+++ PASSAGE SHOWN

Members in the Media
From: The New York Times

Elderly Acting Just Might Improve … Line, Please!

The New York Times:

As a 65-year-old working actor who wants to continue working, Lynn Ann Leveridge relies on her experience, her reputation and, above all, her memory.

“It’s imperative,” says Ms. Leveridge, who lives in Los Angeles. “Although an audition doesn’t have to be memorized, you need to be as familiar with the material as possible to audition well, particularly if it’s an on-camera audition.”

A native of Riverdale in the Bronx, she made her Broadway debut in 1975 playing Hadass in the musical “Yentl” (the role played by Amy Irving in the film version). She then went on to a recurring role as Tango Humphries in the TV soap opera “Edge of Night” and parts in TV dramas like “Southland” and the FX hit “American Horror Story,” where this year she enjoyed the distinction of being beat up by Jessica Lange’s character.

A married mother of two adult daughters, Ms. Leveridge also works in regional theater. Her memory was really put to the test recently memorizing 50 pages of dialogue, including two or three pages of monologue, for a play titled “Therapy” staged in Los Angeles.

Surely, given such evidence of cognitive strength, Ms. Leveridge is immune from the “where did I leave my keys?” lapses so common among those of her age.

Well, no.

“I still forget names, still have those senior moments,” she says, with a chuckle. “Honestly, I don’t feel like I’m very sharp at all.”

Ms. Leveridge’s experience says something about memory — its specificity, how it can be improved and the limits of that improvement as we age.

“Good acting involves retrieving the dialogue and movements from long-term memory but using them spontaneously,” says Helga Noice, a psychologist at Elmhurst College in Illinois. “That is a highly complex cognitive process.”

++++++
+++ DATA LISTING

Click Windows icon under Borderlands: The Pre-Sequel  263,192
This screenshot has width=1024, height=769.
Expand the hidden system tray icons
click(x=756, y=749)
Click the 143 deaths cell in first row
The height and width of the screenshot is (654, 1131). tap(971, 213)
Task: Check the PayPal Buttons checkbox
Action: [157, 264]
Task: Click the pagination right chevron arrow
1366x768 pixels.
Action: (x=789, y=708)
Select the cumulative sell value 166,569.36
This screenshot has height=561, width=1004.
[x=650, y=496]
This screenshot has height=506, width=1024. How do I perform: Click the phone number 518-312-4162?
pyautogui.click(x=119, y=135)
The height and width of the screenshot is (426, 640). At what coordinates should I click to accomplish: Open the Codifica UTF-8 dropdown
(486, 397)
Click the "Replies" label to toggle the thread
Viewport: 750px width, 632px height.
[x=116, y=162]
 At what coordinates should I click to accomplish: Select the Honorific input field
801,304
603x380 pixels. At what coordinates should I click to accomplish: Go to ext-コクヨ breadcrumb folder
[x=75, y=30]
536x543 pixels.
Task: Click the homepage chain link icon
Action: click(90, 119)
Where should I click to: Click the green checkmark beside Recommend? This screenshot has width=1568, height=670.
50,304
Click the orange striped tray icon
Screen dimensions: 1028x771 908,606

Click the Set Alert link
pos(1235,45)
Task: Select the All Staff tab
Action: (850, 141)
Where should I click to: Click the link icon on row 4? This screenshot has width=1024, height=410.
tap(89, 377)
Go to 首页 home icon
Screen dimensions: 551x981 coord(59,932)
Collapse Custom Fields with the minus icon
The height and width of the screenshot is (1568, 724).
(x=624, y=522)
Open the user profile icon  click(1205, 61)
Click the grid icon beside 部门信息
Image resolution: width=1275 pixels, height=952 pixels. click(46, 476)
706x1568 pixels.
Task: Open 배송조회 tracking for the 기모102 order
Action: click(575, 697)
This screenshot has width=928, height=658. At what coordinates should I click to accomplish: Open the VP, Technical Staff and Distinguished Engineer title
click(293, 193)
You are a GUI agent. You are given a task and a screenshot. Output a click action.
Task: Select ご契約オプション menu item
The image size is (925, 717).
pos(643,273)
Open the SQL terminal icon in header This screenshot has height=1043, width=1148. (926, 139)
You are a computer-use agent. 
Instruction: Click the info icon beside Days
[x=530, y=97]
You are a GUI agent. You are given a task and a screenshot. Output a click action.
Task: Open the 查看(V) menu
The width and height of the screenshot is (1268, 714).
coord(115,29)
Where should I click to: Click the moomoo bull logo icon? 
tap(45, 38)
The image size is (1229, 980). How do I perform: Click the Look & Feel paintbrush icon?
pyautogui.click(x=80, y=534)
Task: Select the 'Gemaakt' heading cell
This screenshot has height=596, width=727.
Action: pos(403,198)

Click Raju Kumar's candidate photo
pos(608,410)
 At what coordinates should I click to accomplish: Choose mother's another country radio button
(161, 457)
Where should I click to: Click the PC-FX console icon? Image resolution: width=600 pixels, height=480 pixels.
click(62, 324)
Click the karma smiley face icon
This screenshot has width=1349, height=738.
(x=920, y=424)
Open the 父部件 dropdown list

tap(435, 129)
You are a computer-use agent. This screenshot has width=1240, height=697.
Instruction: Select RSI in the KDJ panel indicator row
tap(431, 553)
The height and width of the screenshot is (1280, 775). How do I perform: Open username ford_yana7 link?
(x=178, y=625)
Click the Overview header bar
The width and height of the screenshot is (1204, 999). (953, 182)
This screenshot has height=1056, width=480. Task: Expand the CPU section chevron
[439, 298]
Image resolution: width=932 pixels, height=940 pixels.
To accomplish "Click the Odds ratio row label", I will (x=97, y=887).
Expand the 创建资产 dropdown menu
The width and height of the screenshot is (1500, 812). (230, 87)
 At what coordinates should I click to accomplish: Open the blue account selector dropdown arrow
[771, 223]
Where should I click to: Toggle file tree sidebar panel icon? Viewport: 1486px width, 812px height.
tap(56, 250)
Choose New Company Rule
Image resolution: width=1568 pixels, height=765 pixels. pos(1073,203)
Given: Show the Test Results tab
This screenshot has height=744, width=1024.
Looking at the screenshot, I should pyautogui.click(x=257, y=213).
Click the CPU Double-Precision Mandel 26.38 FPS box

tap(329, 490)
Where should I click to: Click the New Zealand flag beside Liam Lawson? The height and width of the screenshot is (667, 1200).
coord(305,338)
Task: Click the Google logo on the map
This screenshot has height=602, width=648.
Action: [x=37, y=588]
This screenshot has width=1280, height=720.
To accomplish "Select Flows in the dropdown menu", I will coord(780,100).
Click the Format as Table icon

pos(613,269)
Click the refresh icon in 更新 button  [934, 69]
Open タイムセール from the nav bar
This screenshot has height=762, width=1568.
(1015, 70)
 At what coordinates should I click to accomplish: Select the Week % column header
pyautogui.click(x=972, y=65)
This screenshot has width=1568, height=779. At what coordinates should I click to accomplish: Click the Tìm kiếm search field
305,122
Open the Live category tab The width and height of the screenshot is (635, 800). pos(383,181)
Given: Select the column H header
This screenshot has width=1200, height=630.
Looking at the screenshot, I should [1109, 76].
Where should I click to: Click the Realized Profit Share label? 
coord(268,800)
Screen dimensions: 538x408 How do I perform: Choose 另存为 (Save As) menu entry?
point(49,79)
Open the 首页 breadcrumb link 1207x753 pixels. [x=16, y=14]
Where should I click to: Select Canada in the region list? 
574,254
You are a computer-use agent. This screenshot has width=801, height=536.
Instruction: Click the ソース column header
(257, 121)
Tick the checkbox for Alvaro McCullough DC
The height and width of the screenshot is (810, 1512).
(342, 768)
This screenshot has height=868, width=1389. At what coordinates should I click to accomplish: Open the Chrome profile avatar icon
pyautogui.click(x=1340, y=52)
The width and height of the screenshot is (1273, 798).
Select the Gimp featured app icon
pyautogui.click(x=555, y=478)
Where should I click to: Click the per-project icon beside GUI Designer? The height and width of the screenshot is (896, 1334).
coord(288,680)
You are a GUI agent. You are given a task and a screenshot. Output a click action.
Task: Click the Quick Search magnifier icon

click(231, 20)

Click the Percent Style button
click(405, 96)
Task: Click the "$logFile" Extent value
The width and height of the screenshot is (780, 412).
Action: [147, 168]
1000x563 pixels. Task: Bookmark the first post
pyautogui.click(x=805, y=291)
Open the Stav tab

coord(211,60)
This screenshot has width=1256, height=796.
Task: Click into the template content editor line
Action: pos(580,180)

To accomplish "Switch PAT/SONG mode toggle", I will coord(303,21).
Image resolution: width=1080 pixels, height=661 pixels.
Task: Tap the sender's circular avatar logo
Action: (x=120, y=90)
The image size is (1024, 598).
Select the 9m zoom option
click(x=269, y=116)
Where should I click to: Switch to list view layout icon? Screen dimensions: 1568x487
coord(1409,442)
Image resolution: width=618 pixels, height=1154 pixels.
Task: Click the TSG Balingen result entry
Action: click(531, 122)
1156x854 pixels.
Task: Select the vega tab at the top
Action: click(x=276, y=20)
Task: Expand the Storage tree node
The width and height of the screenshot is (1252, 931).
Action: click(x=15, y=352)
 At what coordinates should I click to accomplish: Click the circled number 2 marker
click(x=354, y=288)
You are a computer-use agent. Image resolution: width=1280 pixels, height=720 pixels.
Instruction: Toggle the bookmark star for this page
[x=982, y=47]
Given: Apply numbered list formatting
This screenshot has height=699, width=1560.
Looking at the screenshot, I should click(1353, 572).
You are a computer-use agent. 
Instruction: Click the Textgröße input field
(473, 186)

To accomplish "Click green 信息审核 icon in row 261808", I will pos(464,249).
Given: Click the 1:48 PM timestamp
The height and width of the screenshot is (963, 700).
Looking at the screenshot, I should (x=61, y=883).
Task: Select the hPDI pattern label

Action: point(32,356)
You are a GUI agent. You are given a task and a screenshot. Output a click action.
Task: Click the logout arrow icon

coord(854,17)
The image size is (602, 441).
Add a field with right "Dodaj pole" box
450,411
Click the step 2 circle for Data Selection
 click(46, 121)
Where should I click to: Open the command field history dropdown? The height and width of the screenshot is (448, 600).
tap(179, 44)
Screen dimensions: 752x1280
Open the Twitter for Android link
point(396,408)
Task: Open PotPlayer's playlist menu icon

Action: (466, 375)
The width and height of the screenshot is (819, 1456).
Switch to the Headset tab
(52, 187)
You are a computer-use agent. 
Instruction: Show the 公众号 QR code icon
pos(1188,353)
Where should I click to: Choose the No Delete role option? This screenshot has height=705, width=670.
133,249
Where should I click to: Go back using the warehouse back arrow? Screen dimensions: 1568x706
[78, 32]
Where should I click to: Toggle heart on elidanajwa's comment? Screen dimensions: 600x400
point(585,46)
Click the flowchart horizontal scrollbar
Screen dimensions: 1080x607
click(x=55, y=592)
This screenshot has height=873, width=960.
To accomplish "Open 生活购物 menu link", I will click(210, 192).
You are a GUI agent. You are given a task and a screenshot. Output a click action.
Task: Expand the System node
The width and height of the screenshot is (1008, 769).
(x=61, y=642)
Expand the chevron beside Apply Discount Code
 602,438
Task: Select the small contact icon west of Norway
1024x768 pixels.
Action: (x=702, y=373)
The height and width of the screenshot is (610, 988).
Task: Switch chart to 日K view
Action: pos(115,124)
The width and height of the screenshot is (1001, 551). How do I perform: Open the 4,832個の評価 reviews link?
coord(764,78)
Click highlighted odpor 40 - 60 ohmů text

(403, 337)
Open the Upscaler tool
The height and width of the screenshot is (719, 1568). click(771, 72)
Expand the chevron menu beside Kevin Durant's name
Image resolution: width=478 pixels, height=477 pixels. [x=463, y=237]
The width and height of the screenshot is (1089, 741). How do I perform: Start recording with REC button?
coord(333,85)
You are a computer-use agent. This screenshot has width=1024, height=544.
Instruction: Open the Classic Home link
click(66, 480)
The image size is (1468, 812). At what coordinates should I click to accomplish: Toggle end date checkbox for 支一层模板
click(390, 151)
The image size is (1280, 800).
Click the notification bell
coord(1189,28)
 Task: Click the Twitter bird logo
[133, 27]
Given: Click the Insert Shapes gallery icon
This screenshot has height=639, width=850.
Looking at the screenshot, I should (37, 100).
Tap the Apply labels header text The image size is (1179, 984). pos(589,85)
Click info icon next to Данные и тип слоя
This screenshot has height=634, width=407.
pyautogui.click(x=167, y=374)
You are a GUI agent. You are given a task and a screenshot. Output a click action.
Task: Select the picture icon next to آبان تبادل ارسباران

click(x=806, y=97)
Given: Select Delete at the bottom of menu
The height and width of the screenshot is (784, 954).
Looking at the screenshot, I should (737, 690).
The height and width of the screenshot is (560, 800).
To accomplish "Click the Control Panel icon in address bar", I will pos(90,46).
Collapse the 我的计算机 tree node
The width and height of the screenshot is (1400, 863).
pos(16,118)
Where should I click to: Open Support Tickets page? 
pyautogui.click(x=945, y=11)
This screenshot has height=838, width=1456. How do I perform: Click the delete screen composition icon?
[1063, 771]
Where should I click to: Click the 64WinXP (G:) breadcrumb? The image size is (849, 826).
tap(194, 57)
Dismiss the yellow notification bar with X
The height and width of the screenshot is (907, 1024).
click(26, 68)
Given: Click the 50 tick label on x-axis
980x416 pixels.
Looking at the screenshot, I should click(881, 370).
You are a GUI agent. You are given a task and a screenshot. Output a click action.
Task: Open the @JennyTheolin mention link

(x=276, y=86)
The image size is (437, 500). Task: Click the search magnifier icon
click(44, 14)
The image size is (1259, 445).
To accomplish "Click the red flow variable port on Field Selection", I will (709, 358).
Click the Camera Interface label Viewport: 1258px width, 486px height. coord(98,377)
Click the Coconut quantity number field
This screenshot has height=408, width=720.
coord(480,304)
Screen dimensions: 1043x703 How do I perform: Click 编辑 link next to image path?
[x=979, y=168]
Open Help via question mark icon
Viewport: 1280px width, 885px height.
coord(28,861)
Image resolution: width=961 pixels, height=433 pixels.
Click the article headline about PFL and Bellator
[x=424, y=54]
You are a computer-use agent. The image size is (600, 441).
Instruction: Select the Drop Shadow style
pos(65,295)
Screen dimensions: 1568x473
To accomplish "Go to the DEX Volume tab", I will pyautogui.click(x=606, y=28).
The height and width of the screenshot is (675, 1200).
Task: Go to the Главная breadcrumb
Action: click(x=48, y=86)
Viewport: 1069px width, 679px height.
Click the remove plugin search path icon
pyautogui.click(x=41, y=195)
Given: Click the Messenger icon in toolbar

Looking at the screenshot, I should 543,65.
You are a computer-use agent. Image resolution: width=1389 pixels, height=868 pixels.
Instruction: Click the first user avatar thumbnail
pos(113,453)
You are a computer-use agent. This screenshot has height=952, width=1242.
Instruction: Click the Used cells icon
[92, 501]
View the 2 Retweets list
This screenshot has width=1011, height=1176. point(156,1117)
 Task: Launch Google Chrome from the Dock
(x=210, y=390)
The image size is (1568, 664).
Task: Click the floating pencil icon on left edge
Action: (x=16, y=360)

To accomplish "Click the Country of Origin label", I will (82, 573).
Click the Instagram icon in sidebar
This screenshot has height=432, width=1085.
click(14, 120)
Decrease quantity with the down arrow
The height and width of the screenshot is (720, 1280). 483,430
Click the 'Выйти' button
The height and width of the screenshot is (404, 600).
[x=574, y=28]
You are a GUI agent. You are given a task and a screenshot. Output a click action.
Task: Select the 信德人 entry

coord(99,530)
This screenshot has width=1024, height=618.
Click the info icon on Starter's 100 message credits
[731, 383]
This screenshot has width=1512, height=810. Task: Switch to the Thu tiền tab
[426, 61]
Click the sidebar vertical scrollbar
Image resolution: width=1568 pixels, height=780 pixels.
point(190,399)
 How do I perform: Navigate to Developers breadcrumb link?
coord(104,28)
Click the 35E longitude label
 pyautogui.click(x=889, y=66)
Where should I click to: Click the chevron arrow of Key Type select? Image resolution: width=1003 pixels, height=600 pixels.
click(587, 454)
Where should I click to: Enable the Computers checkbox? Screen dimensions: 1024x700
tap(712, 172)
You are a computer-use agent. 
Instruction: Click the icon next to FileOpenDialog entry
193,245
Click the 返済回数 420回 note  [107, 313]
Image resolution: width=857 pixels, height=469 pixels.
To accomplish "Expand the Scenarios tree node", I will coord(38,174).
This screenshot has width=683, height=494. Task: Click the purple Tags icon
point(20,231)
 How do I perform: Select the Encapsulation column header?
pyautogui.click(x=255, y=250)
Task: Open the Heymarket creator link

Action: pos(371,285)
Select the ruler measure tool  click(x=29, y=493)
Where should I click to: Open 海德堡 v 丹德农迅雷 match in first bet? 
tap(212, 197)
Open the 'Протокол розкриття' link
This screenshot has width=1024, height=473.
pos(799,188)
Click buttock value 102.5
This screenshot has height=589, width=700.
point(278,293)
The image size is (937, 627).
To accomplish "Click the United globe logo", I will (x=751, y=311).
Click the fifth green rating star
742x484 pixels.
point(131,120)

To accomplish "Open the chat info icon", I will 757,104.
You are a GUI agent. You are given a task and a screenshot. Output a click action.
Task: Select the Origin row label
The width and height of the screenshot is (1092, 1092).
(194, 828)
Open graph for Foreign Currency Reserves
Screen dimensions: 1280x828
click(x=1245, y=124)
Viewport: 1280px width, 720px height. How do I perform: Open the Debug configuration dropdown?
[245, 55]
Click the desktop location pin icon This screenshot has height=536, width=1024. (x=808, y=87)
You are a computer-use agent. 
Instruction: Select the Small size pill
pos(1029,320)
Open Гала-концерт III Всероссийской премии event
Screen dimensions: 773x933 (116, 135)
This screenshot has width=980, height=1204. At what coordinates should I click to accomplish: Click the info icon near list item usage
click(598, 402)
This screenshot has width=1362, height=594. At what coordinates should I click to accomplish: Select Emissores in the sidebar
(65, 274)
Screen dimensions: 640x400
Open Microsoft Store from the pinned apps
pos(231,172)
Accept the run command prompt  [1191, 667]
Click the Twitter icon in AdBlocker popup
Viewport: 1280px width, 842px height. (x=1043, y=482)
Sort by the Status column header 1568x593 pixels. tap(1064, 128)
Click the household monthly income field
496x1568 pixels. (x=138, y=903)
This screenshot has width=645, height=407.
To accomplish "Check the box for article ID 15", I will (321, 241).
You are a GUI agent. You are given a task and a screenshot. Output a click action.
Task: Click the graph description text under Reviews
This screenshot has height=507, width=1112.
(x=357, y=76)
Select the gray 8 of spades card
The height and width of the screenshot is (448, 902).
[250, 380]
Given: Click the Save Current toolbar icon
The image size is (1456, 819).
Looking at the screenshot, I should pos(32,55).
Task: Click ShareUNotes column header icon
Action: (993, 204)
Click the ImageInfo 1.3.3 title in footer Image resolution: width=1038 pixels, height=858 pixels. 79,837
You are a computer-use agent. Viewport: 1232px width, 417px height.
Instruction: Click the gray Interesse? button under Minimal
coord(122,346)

++++++

**ACTIVITY LIST**:
#1 Return the part of the article on actors and memory from "A native of" to "staged in Los Angeles.", copied word for word.
#2 In the article on actors and memory, why does Ms. Leveridge say memory is imperative for her work? Answer in one to three sentences.

**ANSWER LIST**:
#1
A native of Riverdale in the Bronx, she made her Broadway debut in 1975 playing Hadass in the musical “Yentl” (the role played by Amy Irving in the film version). She then went on to a recurring role as Tango Humphries in the TV soap opera “Edge of Night” and parts in TV dramas like “Southland” and the FX hit “American Horror Story,” where this year she enjoyed the distinction of being beat up by Jessica Lange’s character.

A married mother of two adult daughters, Ms. Leveridge also works in regional theater. Her memory was really put to the test recently memorizing 50 pages of dialogue, including two or three pages of monologue, for a play titled “Therapy” staged in Los Angeles.

#2 An audition doesn't have to be memorized, but an actor needs to be as familiar with the material as possible to audition well. This is particularly true of on-camera auditions.